++++ Information provided ++++
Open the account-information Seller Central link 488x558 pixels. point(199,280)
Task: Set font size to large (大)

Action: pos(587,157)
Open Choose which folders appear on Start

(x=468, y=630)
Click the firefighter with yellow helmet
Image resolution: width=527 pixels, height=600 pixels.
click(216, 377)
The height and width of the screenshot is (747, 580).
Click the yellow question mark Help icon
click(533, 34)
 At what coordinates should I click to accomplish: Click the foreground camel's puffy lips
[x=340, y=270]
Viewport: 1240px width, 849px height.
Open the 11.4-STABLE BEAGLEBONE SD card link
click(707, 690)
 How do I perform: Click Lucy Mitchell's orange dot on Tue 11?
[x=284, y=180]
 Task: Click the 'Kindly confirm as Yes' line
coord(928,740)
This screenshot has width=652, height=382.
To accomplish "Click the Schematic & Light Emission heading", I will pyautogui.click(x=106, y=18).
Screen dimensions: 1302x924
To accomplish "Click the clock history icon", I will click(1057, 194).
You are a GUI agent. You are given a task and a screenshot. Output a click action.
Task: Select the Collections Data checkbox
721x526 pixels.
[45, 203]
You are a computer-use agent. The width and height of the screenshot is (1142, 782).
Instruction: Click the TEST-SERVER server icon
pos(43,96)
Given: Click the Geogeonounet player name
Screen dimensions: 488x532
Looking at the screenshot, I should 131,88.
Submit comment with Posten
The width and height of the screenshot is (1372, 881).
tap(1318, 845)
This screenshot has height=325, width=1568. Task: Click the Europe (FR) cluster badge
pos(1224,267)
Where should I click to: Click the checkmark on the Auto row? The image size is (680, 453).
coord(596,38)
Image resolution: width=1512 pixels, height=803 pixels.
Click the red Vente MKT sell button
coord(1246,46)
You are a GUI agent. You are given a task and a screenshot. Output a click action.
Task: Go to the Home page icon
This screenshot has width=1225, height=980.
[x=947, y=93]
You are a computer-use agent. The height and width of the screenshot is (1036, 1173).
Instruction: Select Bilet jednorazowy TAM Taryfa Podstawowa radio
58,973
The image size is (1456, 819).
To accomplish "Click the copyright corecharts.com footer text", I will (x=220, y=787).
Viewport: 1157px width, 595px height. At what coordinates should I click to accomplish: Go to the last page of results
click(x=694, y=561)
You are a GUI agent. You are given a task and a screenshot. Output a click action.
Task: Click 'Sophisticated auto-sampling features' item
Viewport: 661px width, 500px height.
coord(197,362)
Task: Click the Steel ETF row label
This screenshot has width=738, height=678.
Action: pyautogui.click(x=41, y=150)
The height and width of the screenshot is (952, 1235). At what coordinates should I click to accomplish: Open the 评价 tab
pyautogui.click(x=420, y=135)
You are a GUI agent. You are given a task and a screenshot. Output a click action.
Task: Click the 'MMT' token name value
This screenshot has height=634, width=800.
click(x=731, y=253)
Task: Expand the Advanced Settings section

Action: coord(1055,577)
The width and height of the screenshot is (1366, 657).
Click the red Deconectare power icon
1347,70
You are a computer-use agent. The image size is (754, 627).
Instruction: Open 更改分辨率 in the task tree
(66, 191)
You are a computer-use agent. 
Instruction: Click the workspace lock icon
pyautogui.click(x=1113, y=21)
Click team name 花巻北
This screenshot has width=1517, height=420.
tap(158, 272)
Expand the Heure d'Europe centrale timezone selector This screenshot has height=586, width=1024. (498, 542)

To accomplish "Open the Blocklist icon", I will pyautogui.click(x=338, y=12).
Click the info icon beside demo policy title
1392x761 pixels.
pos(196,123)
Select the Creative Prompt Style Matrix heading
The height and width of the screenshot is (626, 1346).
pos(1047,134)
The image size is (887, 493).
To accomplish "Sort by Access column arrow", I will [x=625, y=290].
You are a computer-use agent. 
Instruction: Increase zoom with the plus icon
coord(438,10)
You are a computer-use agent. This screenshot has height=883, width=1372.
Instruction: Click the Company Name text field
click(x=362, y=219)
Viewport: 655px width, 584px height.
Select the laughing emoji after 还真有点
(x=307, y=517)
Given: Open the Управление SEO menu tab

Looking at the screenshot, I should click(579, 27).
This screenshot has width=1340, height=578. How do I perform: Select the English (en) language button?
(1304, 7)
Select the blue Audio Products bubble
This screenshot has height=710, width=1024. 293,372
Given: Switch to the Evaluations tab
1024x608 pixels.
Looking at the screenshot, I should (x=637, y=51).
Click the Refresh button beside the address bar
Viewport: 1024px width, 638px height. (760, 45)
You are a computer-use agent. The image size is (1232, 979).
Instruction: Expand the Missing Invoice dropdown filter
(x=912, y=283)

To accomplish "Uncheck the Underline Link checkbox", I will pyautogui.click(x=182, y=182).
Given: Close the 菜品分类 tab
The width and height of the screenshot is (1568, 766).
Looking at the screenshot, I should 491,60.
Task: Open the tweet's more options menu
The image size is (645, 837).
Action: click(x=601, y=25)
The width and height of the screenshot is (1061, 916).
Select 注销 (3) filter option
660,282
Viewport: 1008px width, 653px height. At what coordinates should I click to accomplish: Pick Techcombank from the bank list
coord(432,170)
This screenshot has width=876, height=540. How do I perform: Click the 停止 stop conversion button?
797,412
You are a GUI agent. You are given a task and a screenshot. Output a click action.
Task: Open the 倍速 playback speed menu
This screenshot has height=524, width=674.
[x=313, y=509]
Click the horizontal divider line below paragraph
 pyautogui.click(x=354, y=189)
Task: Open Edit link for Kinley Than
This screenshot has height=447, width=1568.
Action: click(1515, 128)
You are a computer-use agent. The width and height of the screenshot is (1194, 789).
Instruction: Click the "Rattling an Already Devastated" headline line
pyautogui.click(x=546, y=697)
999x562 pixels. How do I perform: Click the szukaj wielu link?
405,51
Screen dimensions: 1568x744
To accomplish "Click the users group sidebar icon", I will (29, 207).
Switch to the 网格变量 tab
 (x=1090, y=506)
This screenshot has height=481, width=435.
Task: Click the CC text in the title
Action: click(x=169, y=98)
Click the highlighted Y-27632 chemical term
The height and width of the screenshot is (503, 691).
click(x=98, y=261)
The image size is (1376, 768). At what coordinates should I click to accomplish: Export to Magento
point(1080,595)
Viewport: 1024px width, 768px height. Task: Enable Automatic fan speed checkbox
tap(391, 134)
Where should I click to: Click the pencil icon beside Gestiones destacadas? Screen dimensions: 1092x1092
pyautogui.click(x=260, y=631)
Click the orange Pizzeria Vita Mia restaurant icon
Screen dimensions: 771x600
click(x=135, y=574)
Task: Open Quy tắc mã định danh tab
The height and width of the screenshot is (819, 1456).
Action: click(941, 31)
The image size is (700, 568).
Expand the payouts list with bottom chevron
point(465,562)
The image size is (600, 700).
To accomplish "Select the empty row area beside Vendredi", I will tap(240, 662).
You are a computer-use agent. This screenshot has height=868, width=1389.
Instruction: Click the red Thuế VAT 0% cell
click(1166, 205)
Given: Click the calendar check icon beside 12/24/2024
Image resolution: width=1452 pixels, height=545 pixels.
++++
Search the records above for the string "heading". Copy every line that contains it.

* [Solved problem]
To accomplish "Click the Schematic & Light Emission heading", I will pyautogui.click(x=106, y=18).
Select the Creative Prompt Style Matrix heading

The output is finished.